[Given information Boundary: Start]

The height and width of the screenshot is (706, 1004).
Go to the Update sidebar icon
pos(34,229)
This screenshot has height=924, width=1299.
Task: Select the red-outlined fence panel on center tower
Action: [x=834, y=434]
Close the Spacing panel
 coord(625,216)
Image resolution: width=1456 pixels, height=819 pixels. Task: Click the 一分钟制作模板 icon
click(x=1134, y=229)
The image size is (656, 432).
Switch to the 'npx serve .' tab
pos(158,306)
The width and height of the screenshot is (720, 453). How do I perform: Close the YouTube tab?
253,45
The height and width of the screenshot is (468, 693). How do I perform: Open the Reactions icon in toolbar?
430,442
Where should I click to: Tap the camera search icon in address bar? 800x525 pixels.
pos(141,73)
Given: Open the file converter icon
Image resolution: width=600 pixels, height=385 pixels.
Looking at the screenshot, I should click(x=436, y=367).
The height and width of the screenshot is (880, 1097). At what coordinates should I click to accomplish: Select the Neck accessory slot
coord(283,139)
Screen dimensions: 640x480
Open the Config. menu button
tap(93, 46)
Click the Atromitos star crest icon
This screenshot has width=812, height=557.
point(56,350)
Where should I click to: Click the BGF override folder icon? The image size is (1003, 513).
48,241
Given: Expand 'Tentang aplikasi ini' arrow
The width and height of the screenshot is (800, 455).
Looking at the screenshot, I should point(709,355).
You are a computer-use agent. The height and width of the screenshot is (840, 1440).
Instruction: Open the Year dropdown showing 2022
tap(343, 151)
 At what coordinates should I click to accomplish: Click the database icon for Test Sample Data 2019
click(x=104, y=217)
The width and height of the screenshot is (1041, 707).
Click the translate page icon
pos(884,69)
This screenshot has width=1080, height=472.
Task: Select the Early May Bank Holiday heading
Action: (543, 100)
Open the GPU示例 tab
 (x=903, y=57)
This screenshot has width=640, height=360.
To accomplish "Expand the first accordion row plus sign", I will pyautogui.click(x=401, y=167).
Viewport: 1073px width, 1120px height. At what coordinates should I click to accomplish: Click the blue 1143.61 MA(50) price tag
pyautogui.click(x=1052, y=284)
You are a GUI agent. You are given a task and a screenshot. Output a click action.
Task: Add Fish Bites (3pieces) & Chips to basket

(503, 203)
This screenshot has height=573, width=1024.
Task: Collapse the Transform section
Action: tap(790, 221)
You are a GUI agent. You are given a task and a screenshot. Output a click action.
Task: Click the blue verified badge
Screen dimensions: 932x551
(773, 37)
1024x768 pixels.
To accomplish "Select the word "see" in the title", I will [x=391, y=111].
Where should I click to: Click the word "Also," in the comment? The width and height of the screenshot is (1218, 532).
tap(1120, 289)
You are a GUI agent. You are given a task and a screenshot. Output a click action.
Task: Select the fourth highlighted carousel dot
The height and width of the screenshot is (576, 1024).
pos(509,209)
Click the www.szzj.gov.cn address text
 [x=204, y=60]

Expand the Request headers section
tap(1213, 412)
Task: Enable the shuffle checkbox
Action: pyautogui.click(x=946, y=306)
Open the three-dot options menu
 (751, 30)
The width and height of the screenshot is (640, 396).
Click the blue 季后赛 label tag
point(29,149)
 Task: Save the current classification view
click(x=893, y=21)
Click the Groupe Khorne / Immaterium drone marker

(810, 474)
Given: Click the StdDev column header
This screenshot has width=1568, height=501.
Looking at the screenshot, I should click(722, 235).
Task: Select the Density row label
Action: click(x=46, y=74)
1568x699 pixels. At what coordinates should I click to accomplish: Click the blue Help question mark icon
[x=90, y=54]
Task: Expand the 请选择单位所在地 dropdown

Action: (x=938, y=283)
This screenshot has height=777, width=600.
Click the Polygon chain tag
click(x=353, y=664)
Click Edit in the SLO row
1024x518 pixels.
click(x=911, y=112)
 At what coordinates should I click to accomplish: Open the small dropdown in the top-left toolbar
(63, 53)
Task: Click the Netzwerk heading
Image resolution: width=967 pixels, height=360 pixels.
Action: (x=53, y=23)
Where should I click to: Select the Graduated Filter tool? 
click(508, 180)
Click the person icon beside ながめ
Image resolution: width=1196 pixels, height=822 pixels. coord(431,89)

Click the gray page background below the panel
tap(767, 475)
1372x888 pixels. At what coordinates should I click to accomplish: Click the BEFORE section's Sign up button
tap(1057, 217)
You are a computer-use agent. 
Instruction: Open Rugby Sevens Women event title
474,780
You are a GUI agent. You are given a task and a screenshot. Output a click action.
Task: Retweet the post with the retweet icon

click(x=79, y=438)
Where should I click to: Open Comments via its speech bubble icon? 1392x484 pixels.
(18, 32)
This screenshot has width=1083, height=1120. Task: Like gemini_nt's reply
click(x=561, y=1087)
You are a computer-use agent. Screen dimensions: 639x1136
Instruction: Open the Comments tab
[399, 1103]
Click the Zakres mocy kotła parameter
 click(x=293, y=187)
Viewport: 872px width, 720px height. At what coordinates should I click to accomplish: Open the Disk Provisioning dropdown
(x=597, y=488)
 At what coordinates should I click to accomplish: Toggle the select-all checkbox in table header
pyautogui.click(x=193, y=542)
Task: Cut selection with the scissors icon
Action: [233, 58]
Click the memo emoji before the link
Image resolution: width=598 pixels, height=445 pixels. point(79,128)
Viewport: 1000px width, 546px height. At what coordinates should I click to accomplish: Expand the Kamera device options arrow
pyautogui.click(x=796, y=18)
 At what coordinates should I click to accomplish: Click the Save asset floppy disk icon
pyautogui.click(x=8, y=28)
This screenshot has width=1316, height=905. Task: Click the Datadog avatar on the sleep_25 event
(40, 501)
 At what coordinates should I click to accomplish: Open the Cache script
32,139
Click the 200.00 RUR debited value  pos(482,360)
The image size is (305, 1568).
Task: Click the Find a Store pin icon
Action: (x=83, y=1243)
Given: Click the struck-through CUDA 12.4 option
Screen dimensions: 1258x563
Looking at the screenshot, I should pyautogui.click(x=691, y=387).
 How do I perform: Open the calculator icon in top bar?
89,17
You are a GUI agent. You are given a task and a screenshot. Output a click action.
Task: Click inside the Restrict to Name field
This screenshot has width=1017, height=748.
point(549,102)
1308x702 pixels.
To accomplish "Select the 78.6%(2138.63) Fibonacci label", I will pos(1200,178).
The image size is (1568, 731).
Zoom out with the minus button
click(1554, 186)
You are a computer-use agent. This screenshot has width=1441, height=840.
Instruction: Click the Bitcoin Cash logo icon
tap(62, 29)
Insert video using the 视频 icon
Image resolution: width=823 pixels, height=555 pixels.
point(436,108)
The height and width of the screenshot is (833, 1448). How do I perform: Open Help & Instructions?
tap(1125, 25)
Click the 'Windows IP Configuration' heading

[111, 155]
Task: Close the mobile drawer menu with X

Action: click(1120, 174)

[Given information Boundary: End]

• Task prompt:
Every line above should be duplicated exactly as it stands.

• Exercise output:
The height and width of the screenshot is (706, 1004).
Go to the Update sidebar icon
pos(34,229)
This screenshot has height=924, width=1299.
Task: Select the red-outlined fence panel on center tower
Action: [x=834, y=434]
Close the Spacing panel
 coord(625,216)
Image resolution: width=1456 pixels, height=819 pixels. Task: Click the 一分钟制作模板 icon
click(x=1134, y=229)
The image size is (656, 432).
Switch to the 'npx serve .' tab
pos(158,306)
The width and height of the screenshot is (720, 453). How do I perform: Close the YouTube tab?
253,45
The height and width of the screenshot is (468, 693). How do I perform: Open the Reactions icon in toolbar?
430,442
Where should I click to: Tap the camera search icon in address bar? 800x525 pixels.
pos(141,73)
Given: Open the file converter icon
Image resolution: width=600 pixels, height=385 pixels.
Looking at the screenshot, I should click(x=436, y=367).
The height and width of the screenshot is (880, 1097). At what coordinates should I click to accomplish: Select the Neck accessory slot
coord(283,139)
Screen dimensions: 640x480
Open the Config. menu button
tap(93, 46)
Click the Atromitos star crest icon
This screenshot has width=812, height=557.
point(56,350)
Where should I click to: Click the BGF override folder icon? The image size is (1003, 513).
48,241
Given: Expand 'Tentang aplikasi ini' arrow
The width and height of the screenshot is (800, 455).
Looking at the screenshot, I should point(709,355).
You are a computer-use agent. The height and width of the screenshot is (840, 1440).
Instruction: Open the Year dropdown showing 2022
tap(343, 151)
 At what coordinates should I click to accomplish: Click the database icon for Test Sample Data 2019
click(x=104, y=217)
The width and height of the screenshot is (1041, 707).
Click the translate page icon
pos(884,69)
This screenshot has width=1080, height=472.
Task: Select the Early May Bank Holiday heading
Action: (543, 100)
Open the GPU示例 tab
 (x=903, y=57)
This screenshot has width=640, height=360.
To accomplish "Expand the first accordion row plus sign", I will pyautogui.click(x=401, y=167).
Viewport: 1073px width, 1120px height. At what coordinates should I click to accomplish: Click the blue 1143.61 MA(50) price tag
pyautogui.click(x=1052, y=284)
You are a GUI agent. You are given a task and a screenshot. Output a click action.
Task: Add Fish Bites (3pieces) & Chips to basket

(503, 203)
This screenshot has height=573, width=1024.
Task: Collapse the Transform section
Action: tap(790, 221)
You are a GUI agent. You are given a task and a screenshot. Output a click action.
Task: Click the blue verified badge
Screen dimensions: 932x551
(773, 37)
1024x768 pixels.
To accomplish "Select the word "see" in the title", I will [x=391, y=111].
Where should I click to: Click the word "Also," in the comment? The width and height of the screenshot is (1218, 532).
tap(1120, 289)
You are a GUI agent. You are given a task and a screenshot. Output a click action.
Task: Select the fourth highlighted carousel dot
The height and width of the screenshot is (576, 1024).
pos(509,209)
Click the www.szzj.gov.cn address text
 [x=204, y=60]

Expand the Request headers section
tap(1213, 412)
Task: Enable the shuffle checkbox
Action: pyautogui.click(x=946, y=306)
Open the three-dot options menu
 (751, 30)
The width and height of the screenshot is (640, 396).
Click the blue 季后赛 label tag
point(29,149)
 Task: Save the current classification view
click(x=893, y=21)
Click the Groupe Khorne / Immaterium drone marker

(810, 474)
Given: Click the StdDev column header
This screenshot has width=1568, height=501.
Looking at the screenshot, I should click(722, 235).
Task: Select the Density row label
Action: click(x=46, y=74)
1568x699 pixels. At what coordinates should I click to accomplish: Click the blue Help question mark icon
[x=90, y=54]
Task: Expand the 请选择单位所在地 dropdown

Action: (x=938, y=283)
This screenshot has height=777, width=600.
Click the Polygon chain tag
click(x=353, y=664)
Click Edit in the SLO row
1024x518 pixels.
click(x=911, y=112)
 At what coordinates should I click to accomplish: Open the small dropdown in the top-left toolbar
(63, 53)
Task: Click the Netzwerk heading
Image resolution: width=967 pixels, height=360 pixels.
Action: (x=53, y=23)
Where should I click to: Select the Graduated Filter tool? 
click(508, 180)
Click the person icon beside ながめ
Image resolution: width=1196 pixels, height=822 pixels. coord(431,89)

Click the gray page background below the panel
tap(767, 475)
1372x888 pixels. At what coordinates should I click to accomplish: Click the BEFORE section's Sign up button
tap(1057, 217)
You are a computer-use agent. 
Instruction: Open Rugby Sevens Women event title
474,780
You are a GUI agent. You are given a task and a screenshot. Output a click action.
Task: Retweet the post with the retweet icon

click(x=79, y=438)
Where should I click to: Open Comments via its speech bubble icon? 1392x484 pixels.
(18, 32)
This screenshot has width=1083, height=1120. Task: Like gemini_nt's reply
click(x=561, y=1087)
You are a computer-use agent. Screen dimensions: 639x1136
Instruction: Open the Comments tab
[399, 1103]
Click the Zakres mocy kotła parameter
 click(x=293, y=187)
Viewport: 872px width, 720px height. At what coordinates should I click to accomplish: Open the Disk Provisioning dropdown
(x=597, y=488)
 At what coordinates should I click to accomplish: Toggle the select-all checkbox in table header
pyautogui.click(x=193, y=542)
Task: Cut selection with the scissors icon
Action: [233, 58]
Click the memo emoji before the link
Image resolution: width=598 pixels, height=445 pixels. point(79,128)
Viewport: 1000px width, 546px height. At what coordinates should I click to accomplish: Expand the Kamera device options arrow
pyautogui.click(x=796, y=18)
 At what coordinates should I click to accomplish: Click the Save asset floppy disk icon
pyautogui.click(x=8, y=28)
This screenshot has width=1316, height=905. Task: Click the Datadog avatar on the sleep_25 event
(40, 501)
 At what coordinates should I click to accomplish: Open the Cache script
32,139
Click the 200.00 RUR debited value  pos(482,360)
The image size is (305, 1568).
Task: Click the Find a Store pin icon
Action: (x=83, y=1243)
Given: Click the struck-through CUDA 12.4 option
Screen dimensions: 1258x563
Looking at the screenshot, I should pyautogui.click(x=691, y=387).
 How do I perform: Open the calculator icon in top bar?
89,17
You are a GUI agent. You are given a task and a screenshot. Output a click action.
Task: Click inside the Restrict to Name field
This screenshot has width=1017, height=748.
point(549,102)
1308x702 pixels.
To accomplish "Select the 78.6%(2138.63) Fibonacci label", I will pos(1200,178).
The image size is (1568, 731).
Zoom out with the minus button
click(1554, 186)
You are a computer-use agent. This screenshot has width=1441, height=840.
Instruction: Click the Bitcoin Cash logo icon
tap(62, 29)
Insert video using the 视频 icon
Image resolution: width=823 pixels, height=555 pixels.
point(436,108)
The height and width of the screenshot is (833, 1448). How do I perform: Open Help & Instructions?
tap(1125, 25)
Click the 'Windows IP Configuration' heading

[111, 155]
Task: Close the mobile drawer menu with X

Action: click(1120, 174)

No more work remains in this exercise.